Algebraically determine whether each of the following functions is even odd or neither.
$$y=\sqrt {x^{2}+5}$$

Answer

**step1** Understanding the Problem

The problem asks us to determine if the given function, $$y=\sqrt {x^{2}+5}$$, is an even function, an odd function, or neither. This concept of even and odd functions is typically introduced in higher grades of mathematics, as it involves understanding properties of algebraic expressions and functions beyond the basic arithmetic taught in elementary school.

**step2** Defining Even and Odd Functions

To determine if a function is even or odd, we use specific definitions:
A function, which we can call $$f(x)$$, is considered an **even function** if, when we replace the variable 'x' with 'negative x' (written as -x), the function remains exactly the same as the original. In mathematical terms, this means that $$f(-x) = f(x)$$.
A function is considered an **odd function** if, when we replace the variable 'x' with 'negative x', the entire function becomes the exact negative of the original function. In mathematical terms, this means that $$f(-x) = -f(x)$$.
If neither of these conditions is met, the function is neither even nor odd.

**step3** Evaluating the function at -x

Our given function is $$f(x) = \sqrt{x^{2}+5}$$.
To check if it's even or odd, we need to find what $$f(-x)$$ is. This means we substitute 'negative x' (which is -x) into the function wherever we see 'x'.
So, we replace 'x' with '-x':
$$f(-x) = \sqrt{(-x)^{2}+5}$$
Now, let's simplify $$(-x)^{2}$$. When we multiply a negative number by itself, the result is always a positive number. For example, $$-3 \times -3 = 9$$ and $$3 \times 3 = 9$$. So, $$(-x) \times (-x)$$ is the same as $$x \times x$$, which is $$x^{2}$$.
Therefore, the expression becomes:
$$f(-x) = \sqrt{x^{2}+5}$$

Question1.step4 (Comparing f(-x) with f(x))

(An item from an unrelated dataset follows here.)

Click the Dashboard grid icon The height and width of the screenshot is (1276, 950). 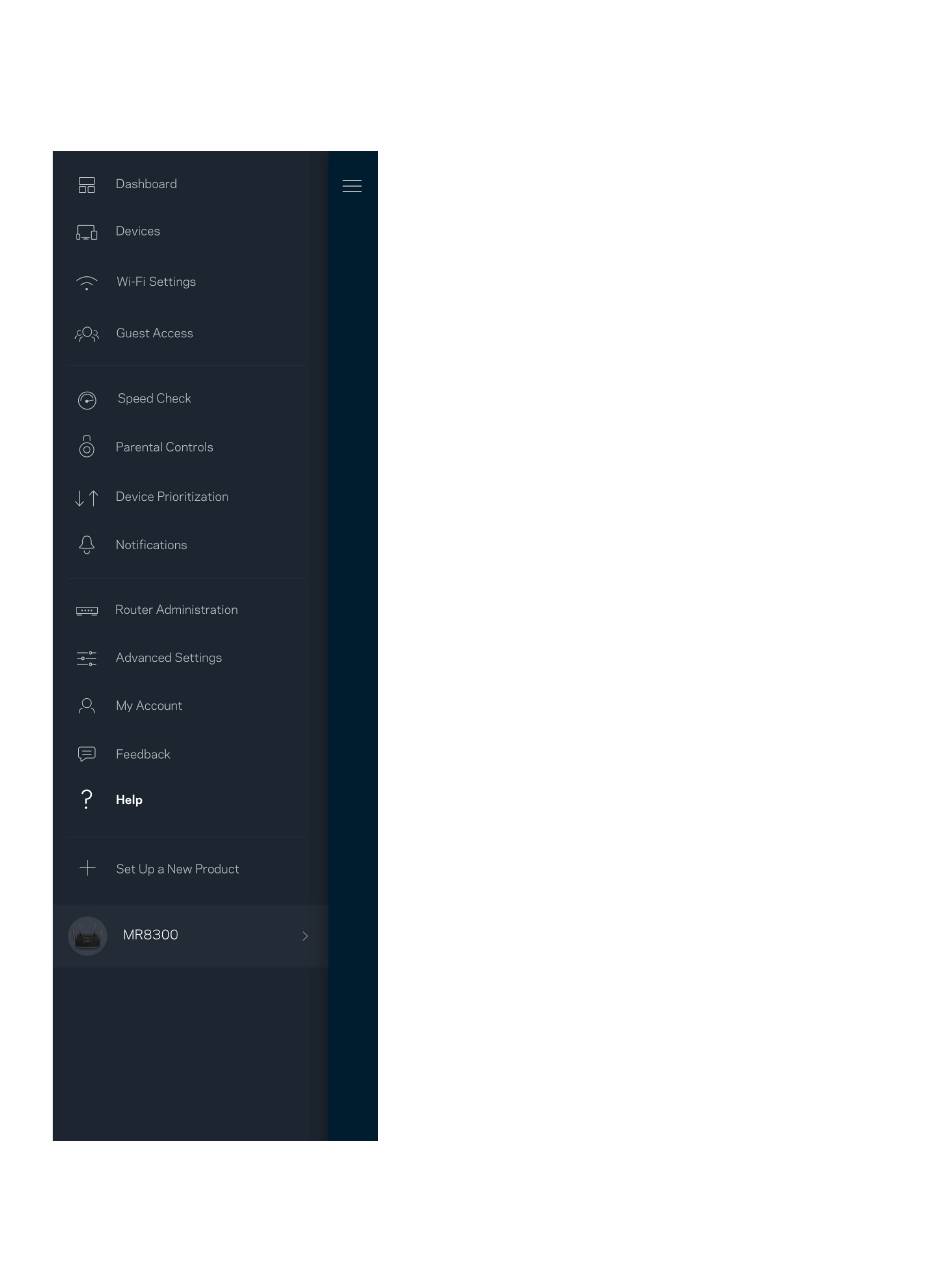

From Step 3, we found that $$f(-x) = \sqrt{x^{2}+5}$$.
Let's look back at our original function, $$f(x) = \sqrt{x^{2}+5}$$.
We can clearly see that the result for $$f(-x)$$ is exactly the same as the original function $$f(x)$$.
Since $$f(-x) = f(x)$$, according to our definition in Step 2, the function is an **even function**.

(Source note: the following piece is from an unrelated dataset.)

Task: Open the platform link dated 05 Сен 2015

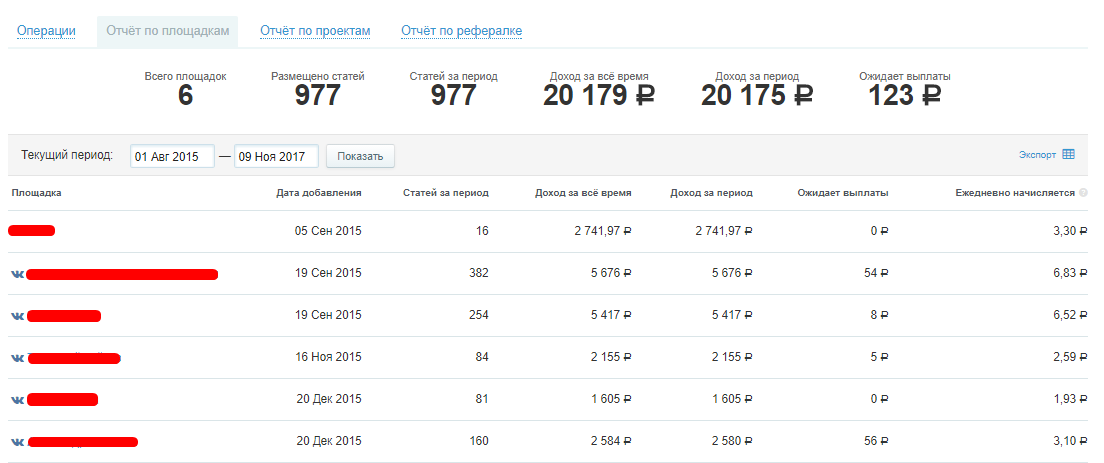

**step5** Confirming it's not an odd function

To be thorough, let's also check if the function could be an odd function.
For a function to be odd, $$f(-x)$$ would need to be equal to $$-f(x)$$.
We know from Step 3 that $$f(-x) = \sqrt{x^{2}+5}$$.
Now, let's consider $$-f(x)$$ for our original function:
$$-f(x) = -\sqrt{x^{2}+5}$$
Comparing $$f(-x) = \sqrt{x^{2}+5}$$ with $$-f(x) = -\sqrt{x^{2}+5}$$, we can see that they are not the same (unless the value is zero, which is not possible here because $$x^2+5$$ will always be a positive number, so its square root will also be positive).
Since $$f(-x) \neq -f(x)$$, this confirms that the function is not an odd function.

**step6** Conclusion

Based on our step-by-step evaluation, we found that when 'x' in the function $$y=\sqrt {x^{2}+5}$$ is replaced with 'negative x', the function remains unchanged ($$f(-x) = f(x)$$). Therefore, the function $$y=\sqrt {x^{2}+5}$$ is an **even function**.